I think you'll get a universal response of starting on basic recurve where you can build up in weight and develop your technique BEFORE grabbing a horsebow.


----------



## Dao (Apr 7, 2015)

I went that route and ended up selling my brand new "horse bow" within 1 month. I'm happily shooting bear recurve now. but you might have different experience.


----------



## Norm Koger (Sep 23, 2014)

An Asiatic ("horsebow") bow is really not much harder to shoot than a modern recurve. It is a bit harder to string safely. I shoot both. The only real difference is that you have to be very careful about consistent placement of the bow hand, because it's your rest and if it moves around that's going to have the same effect as the shelf wandering on a modern bow. You'll probably need much lower spine arrows with an Asiatic, because your arrow won't rest anywhere near center. There is a dynamic spine calculator mentioned frequently around here that will get you in the neighborhood before you spend a lot on arrows. Make sure to use feathered arrows. And finally, you really need a bow hand glove. A simple leather work glove will do, but you will notice that they usually have a tendency to bunch inconsistently right where the arrow rests. Booo, hiss. I use a Legacy Leather bow hand glove when shooting Asiatics, inexpensive and it gets the job done.

Asiatics really aren't a bad place to start, if you like that kind of thing. I do. You can get some good deals on Chinese and Hungarian bows online. The ~$100 Asiatics you see on Ebay are just fine. My first Asiatic was a Chinese hundred dollar special. Well made, reasonable shooter, and it's still with me. They have solid glass limbs, so they're a bit slower than the laminated bows you start seeing as you approach $200. Most of the Kassai bows are solid glass. Rule of thumb - if the description of an Asiatic bow does not explicitly include the word "laminated", it's got glass limbs.
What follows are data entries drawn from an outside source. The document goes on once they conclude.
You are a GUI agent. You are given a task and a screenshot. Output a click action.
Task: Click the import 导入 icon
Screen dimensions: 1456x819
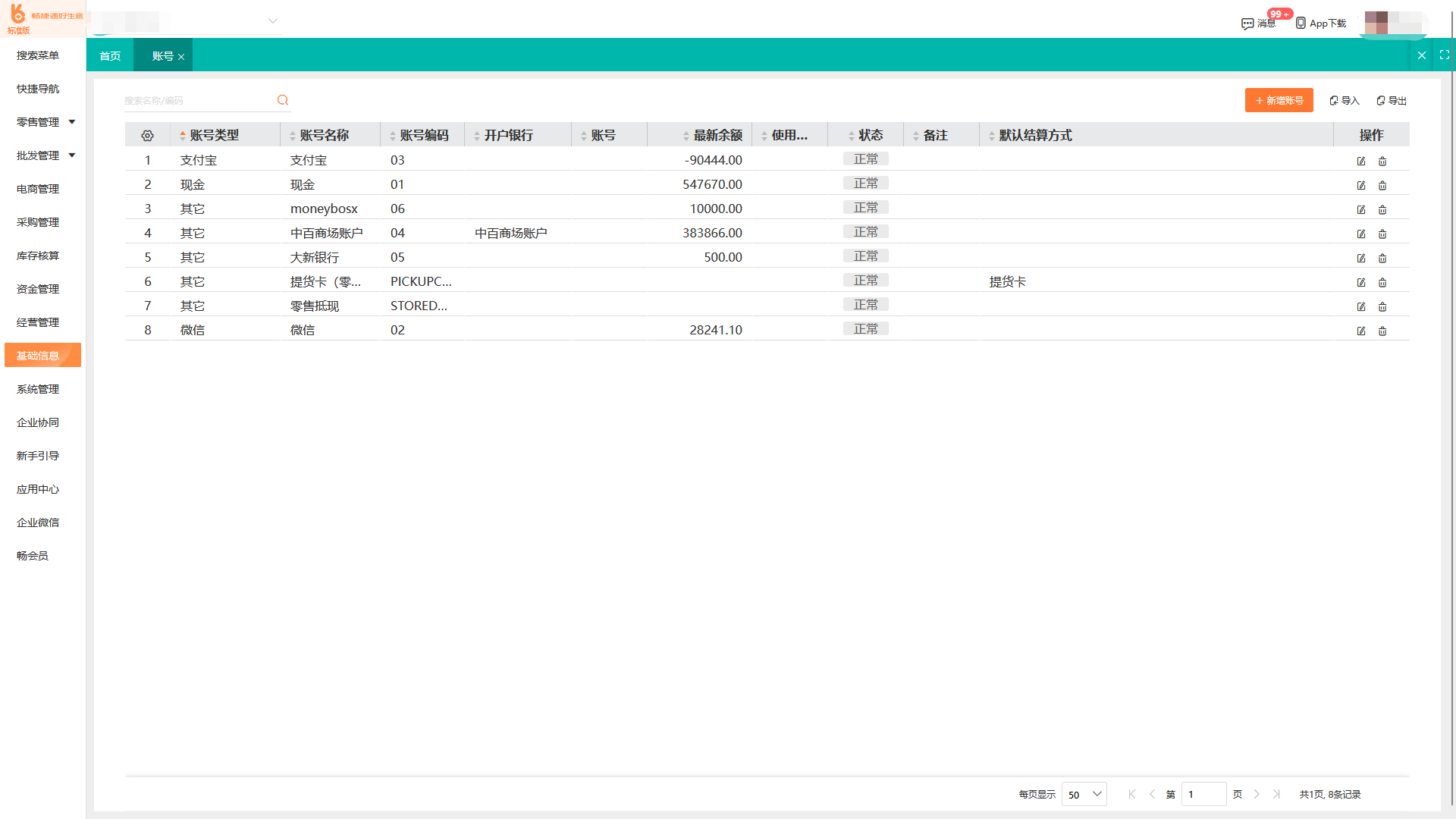pyautogui.click(x=1345, y=99)
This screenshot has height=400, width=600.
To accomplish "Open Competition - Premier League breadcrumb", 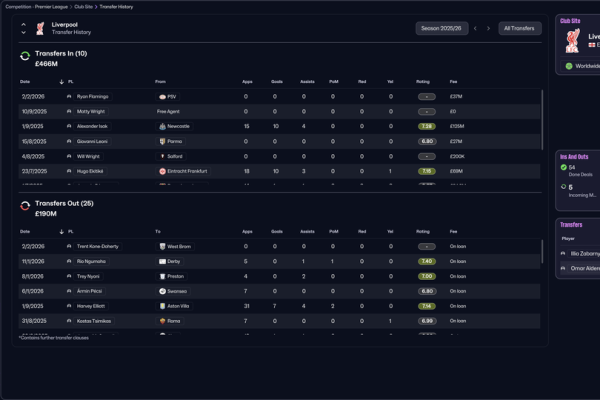I will (x=41, y=6).
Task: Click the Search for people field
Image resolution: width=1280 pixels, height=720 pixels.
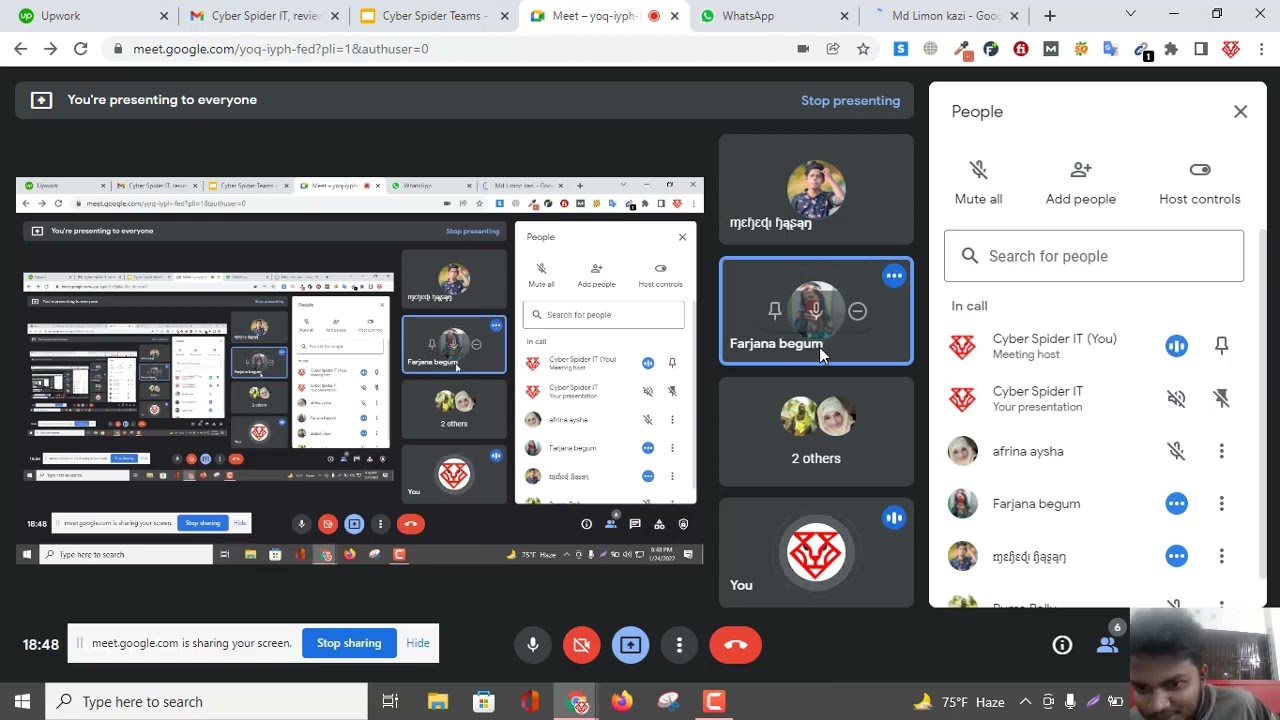Action: pos(1094,256)
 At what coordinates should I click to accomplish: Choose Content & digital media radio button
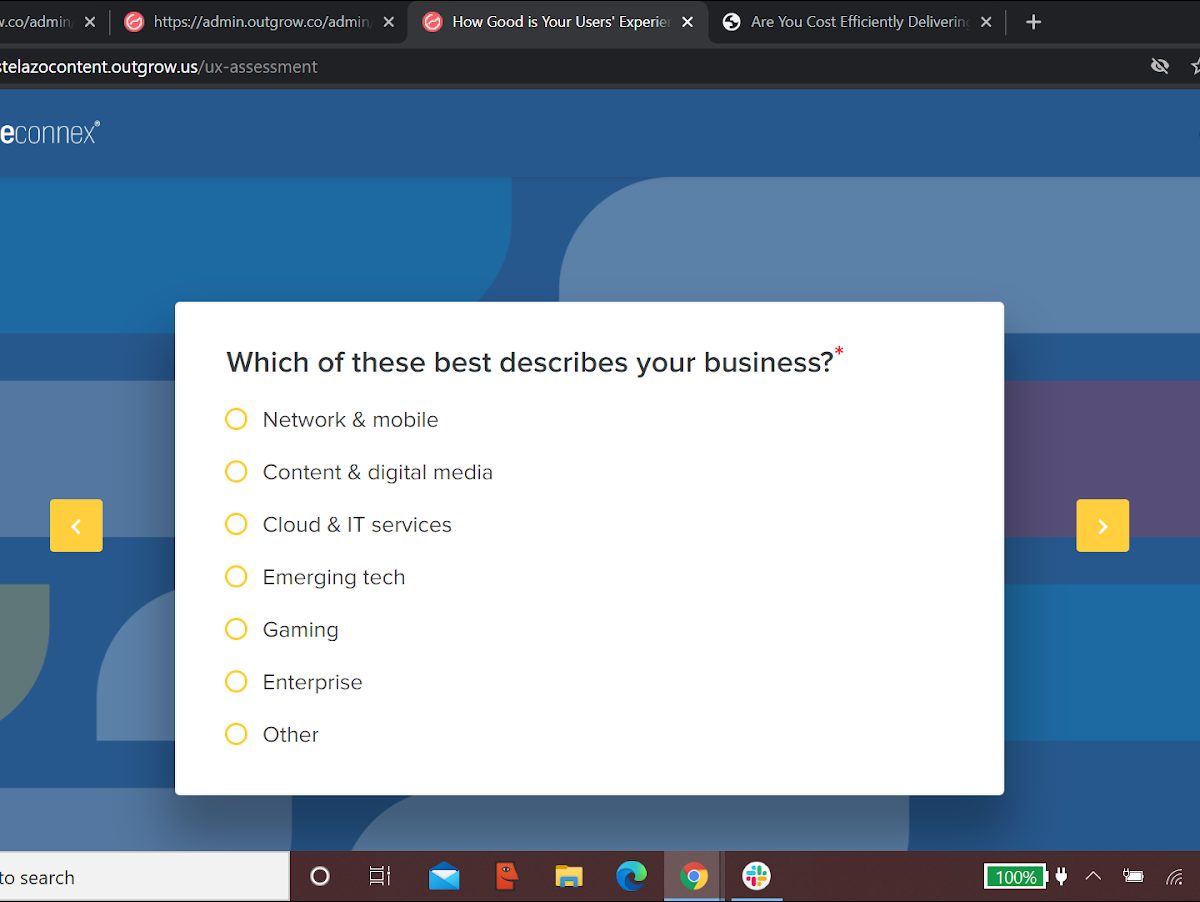[x=236, y=472]
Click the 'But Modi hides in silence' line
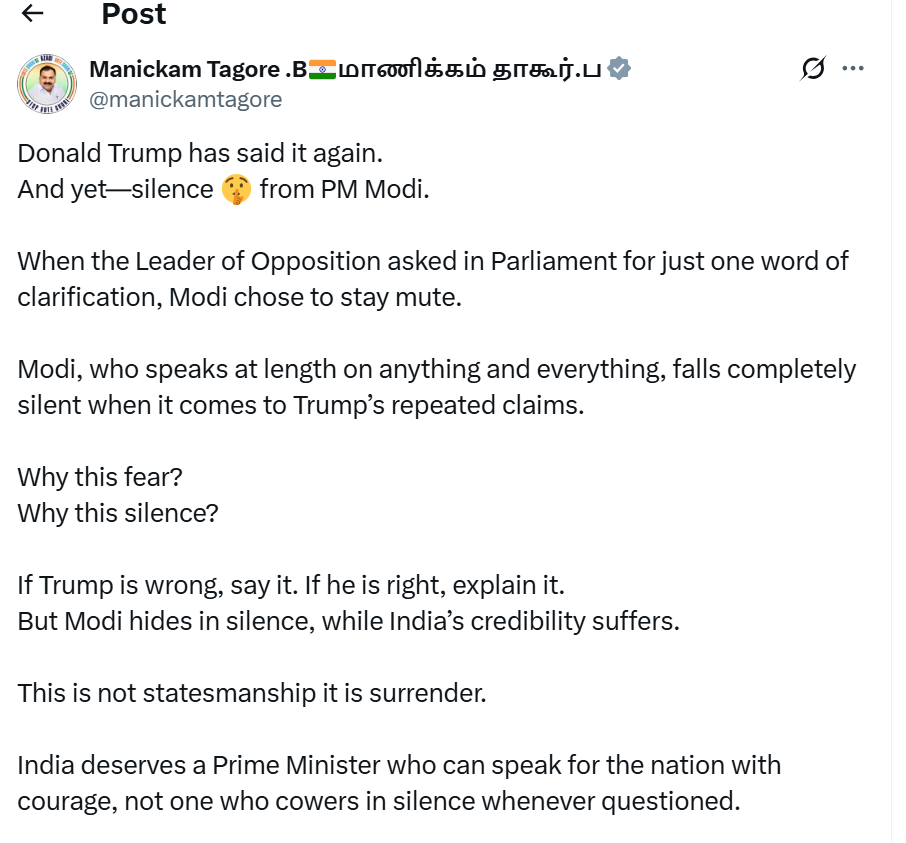The image size is (906, 843). tap(348, 621)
I'd go the cheap route first, a Chinese special, then skip past the glass limbed models to something laminated if I decide I like it. My personal experience a bit higher up the price curve is with Grozer and Flagella Dei bows, both Hungarian, both still quite reasonably priced. It seems hard to go wrong with either one.


----------



## Markliep (May 6, 2012)

They're very fun bows but bow hand grip is critical vs on conventional recurves - got my first bow in March to sort out the bugs then moved to a heavier weight pricier one after that - i haven't shot anything other than Korean bows as they're touted as the fastest design & I wanted to go with lighter weights - I've placed a few posts under Kaya KTB here on AT but other options are to search under the horsebow, Grozer, Kassai & Hwarang tags ... if you're interested in Chinese style bows the Ming era series produced by Cinnabar bows have been well rated but there's a year long wait ... have fun - M


----------



## Norm Koger (Sep 23, 2014)

KTB's should be fast, with those carbon limbs. I'm thinking about picking one up. I haven't seen many chronograph results though. The only test I found was with a KTB 45#, drawn to about 30 inches (so effective weight was a bit higher than nominal) and 330 grain arrows - about 205 fps. Quite respectable, if not shattering - though I'd be really nervous shooting 330 grain arrows from a draw in the low 50's...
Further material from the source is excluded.